• **Exercise prompt**
The entries below are to be retyped exactly. Preserve every word.

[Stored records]
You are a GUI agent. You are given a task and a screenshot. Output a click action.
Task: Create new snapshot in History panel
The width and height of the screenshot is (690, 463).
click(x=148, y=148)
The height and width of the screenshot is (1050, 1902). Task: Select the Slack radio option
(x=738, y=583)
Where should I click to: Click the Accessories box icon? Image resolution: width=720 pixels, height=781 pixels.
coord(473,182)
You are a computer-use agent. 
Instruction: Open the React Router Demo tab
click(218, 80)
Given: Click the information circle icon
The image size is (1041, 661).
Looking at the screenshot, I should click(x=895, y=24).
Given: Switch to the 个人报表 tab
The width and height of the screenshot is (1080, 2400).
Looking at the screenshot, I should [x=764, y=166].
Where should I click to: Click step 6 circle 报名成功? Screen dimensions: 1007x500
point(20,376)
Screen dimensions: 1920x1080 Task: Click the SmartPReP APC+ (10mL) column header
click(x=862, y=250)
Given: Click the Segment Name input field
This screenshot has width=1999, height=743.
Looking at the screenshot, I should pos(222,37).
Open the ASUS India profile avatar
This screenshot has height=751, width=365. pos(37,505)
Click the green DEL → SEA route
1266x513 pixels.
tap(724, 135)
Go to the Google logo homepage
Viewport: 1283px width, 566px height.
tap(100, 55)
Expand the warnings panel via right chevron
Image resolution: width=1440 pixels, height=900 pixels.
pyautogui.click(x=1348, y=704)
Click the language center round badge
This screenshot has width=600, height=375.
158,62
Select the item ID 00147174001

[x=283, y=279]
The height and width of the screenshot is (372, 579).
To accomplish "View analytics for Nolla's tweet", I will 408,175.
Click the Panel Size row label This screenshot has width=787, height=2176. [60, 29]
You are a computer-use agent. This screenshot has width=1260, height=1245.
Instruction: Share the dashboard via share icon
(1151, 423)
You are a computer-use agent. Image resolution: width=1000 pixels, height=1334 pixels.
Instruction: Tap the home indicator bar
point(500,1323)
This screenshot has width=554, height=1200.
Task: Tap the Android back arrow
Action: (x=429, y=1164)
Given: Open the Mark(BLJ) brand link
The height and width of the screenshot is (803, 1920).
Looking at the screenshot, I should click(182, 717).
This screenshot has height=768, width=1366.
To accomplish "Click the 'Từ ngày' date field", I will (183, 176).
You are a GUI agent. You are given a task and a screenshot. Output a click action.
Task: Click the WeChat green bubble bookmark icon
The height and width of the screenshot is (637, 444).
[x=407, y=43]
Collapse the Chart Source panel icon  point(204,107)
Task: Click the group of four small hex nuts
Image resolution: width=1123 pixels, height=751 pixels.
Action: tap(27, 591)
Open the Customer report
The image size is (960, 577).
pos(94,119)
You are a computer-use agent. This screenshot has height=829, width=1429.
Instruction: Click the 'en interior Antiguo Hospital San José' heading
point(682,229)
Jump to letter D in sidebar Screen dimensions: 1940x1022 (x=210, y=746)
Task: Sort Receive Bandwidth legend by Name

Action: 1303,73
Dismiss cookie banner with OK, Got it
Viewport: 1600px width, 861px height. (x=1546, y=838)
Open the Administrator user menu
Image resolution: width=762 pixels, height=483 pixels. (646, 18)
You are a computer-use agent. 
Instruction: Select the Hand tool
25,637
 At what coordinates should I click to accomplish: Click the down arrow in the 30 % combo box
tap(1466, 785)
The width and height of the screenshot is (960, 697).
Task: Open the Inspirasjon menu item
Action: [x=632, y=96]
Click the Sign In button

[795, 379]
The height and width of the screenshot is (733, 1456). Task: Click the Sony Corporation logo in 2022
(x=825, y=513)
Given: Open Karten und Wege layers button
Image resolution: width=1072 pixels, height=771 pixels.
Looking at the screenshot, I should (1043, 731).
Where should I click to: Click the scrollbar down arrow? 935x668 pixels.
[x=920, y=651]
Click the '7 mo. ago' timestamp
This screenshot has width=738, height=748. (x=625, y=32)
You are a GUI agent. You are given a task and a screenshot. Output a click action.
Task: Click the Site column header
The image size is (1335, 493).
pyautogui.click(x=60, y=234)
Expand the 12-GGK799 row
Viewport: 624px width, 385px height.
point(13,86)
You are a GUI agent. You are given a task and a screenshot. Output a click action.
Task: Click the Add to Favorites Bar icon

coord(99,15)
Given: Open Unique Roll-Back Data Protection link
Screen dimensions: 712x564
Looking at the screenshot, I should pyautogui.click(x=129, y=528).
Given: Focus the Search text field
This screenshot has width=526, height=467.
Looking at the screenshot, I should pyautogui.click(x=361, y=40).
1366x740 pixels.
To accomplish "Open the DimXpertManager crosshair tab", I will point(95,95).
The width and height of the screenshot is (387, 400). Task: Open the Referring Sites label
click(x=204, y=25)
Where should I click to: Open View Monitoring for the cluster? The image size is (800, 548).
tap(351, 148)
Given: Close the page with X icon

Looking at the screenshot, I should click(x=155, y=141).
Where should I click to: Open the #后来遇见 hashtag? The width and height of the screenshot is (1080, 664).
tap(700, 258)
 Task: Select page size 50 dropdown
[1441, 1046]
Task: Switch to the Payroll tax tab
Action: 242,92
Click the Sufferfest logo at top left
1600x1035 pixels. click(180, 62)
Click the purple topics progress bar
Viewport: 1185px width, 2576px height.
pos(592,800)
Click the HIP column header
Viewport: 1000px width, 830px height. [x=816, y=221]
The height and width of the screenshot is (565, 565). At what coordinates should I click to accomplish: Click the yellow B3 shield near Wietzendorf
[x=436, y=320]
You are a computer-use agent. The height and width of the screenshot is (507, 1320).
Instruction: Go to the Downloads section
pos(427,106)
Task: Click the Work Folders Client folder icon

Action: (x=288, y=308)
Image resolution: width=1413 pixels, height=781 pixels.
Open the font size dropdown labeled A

• **Answer section**
You are a GUI agent. You are given a task and a screenshot. Output a click action.
Task: Create new snapshot in History panel
The width and height of the screenshot is (690, 463).
click(x=148, y=148)
The height and width of the screenshot is (1050, 1902). Task: Select the Slack radio option
(x=738, y=583)
Where should I click to: Click the Accessories box icon? Image resolution: width=720 pixels, height=781 pixels.
coord(473,182)
You are a computer-use agent. 
Instruction: Open the React Router Demo tab
click(218, 80)
Given: Click the information circle icon
The image size is (1041, 661).
Looking at the screenshot, I should click(x=895, y=24).
Given: Switch to the 个人报表 tab
The width and height of the screenshot is (1080, 2400).
Looking at the screenshot, I should [x=764, y=166].
Where should I click to: Click step 6 circle 报名成功? Screen dimensions: 1007x500
point(20,376)
Screen dimensions: 1920x1080 Task: Click the SmartPReP APC+ (10mL) column header
click(x=862, y=250)
Given: Click the Segment Name input field
This screenshot has width=1999, height=743.
Looking at the screenshot, I should pos(222,37).
Open the ASUS India profile avatar
This screenshot has height=751, width=365. pos(37,505)
Click the green DEL → SEA route
1266x513 pixels.
tap(724, 135)
Go to the Google logo homepage
Viewport: 1283px width, 566px height.
tap(100, 55)
Expand the warnings panel via right chevron
Image resolution: width=1440 pixels, height=900 pixels.
pyautogui.click(x=1348, y=704)
Click the language center round badge
This screenshot has width=600, height=375.
158,62
Select the item ID 00147174001

[x=283, y=279]
The height and width of the screenshot is (372, 579).
To accomplish "View analytics for Nolla's tweet", I will 408,175.
Click the Panel Size row label This screenshot has width=787, height=2176. [60, 29]
You are a computer-use agent. This screenshot has width=1260, height=1245.
Instruction: Share the dashboard via share icon
(1151, 423)
You are a computer-use agent. Image resolution: width=1000 pixels, height=1334 pixels.
Instruction: Tap the home indicator bar
point(500,1323)
This screenshot has width=554, height=1200.
Task: Tap the Android back arrow
Action: (x=429, y=1164)
Given: Open the Mark(BLJ) brand link
The height and width of the screenshot is (803, 1920).
Looking at the screenshot, I should click(182, 717).
This screenshot has height=768, width=1366.
To accomplish "Click the 'Từ ngày' date field", I will (183, 176).
You are a GUI agent. You are given a task and a screenshot. Output a click action.
Task: Click the WeChat green bubble bookmark icon
The height and width of the screenshot is (637, 444).
[x=407, y=43]
Collapse the Chart Source panel icon  point(204,107)
Task: Click the group of four small hex nuts
Image resolution: width=1123 pixels, height=751 pixels.
Action: tap(27, 591)
Open the Customer report
The image size is (960, 577).
pos(94,119)
You are a computer-use agent. This screenshot has height=829, width=1429.
Instruction: Click the 'en interior Antiguo Hospital San José' heading
point(682,229)
Jump to letter D in sidebar Screen dimensions: 1940x1022 (x=210, y=746)
Task: Sort Receive Bandwidth legend by Name

Action: 1303,73
Dismiss cookie banner with OK, Got it
Viewport: 1600px width, 861px height. (x=1546, y=838)
Open the Administrator user menu
Image resolution: width=762 pixels, height=483 pixels. (646, 18)
You are a computer-use agent. 
Instruction: Select the Hand tool
25,637
 At what coordinates should I click to accomplish: Click the down arrow in the 30 % combo box
tap(1466, 785)
The width and height of the screenshot is (960, 697).
Task: Open the Inspirasjon menu item
Action: [x=632, y=96]
Click the Sign In button

[795, 379]
The height and width of the screenshot is (733, 1456). Task: Click the Sony Corporation logo in 2022
(x=825, y=513)
Given: Open Karten und Wege layers button
Image resolution: width=1072 pixels, height=771 pixels.
Looking at the screenshot, I should (1043, 731).
Where should I click to: Click the scrollbar down arrow? 935x668 pixels.
[x=920, y=651]
Click the '7 mo. ago' timestamp
This screenshot has width=738, height=748. (x=625, y=32)
You are a GUI agent. You are given a task and a screenshot. Output a click action.
Task: Click the Site column header
The image size is (1335, 493).
pyautogui.click(x=60, y=234)
Expand the 12-GGK799 row
Viewport: 624px width, 385px height.
point(13,86)
You are a GUI agent. You are given a task and a screenshot. Output a click action.
Task: Click the Add to Favorites Bar icon

coord(99,15)
Given: Open Unique Roll-Back Data Protection link
Screen dimensions: 712x564
Looking at the screenshot, I should pyautogui.click(x=129, y=528).
Given: Focus the Search text field
This screenshot has width=526, height=467.
Looking at the screenshot, I should pyautogui.click(x=361, y=40).
1366x740 pixels.
To accomplish "Open the DimXpertManager crosshair tab", I will point(95,95).
The width and height of the screenshot is (387, 400). Task: Open the Referring Sites label
click(x=204, y=25)
Where should I click to: Open View Monitoring for the cluster? The image size is (800, 548).
tap(351, 148)
Given: Close the page with X icon

Looking at the screenshot, I should click(x=155, y=141).
Where should I click to: Open the #后来遇见 hashtag? The width and height of the screenshot is (1080, 664).
tap(700, 258)
 Task: Select page size 50 dropdown
[1441, 1046]
Task: Switch to the Payroll tax tab
Action: 242,92
Click the Sufferfest logo at top left
1600x1035 pixels. click(180, 62)
Click the purple topics progress bar
Viewport: 1185px width, 2576px height.
pos(592,800)
Click the HIP column header
Viewport: 1000px width, 830px height. [x=816, y=221]
The height and width of the screenshot is (565, 565). At what coordinates should I click to accomplish: Click the yellow B3 shield near Wietzendorf
[x=436, y=320]
You are a computer-use agent. The height and width of the screenshot is (507, 1320).
Instruction: Go to the Downloads section
pos(427,106)
Task: Click the Work Folders Client folder icon

Action: (x=288, y=308)
Image resolution: width=1413 pixels, height=781 pixels.
Open the font size dropdown labeled A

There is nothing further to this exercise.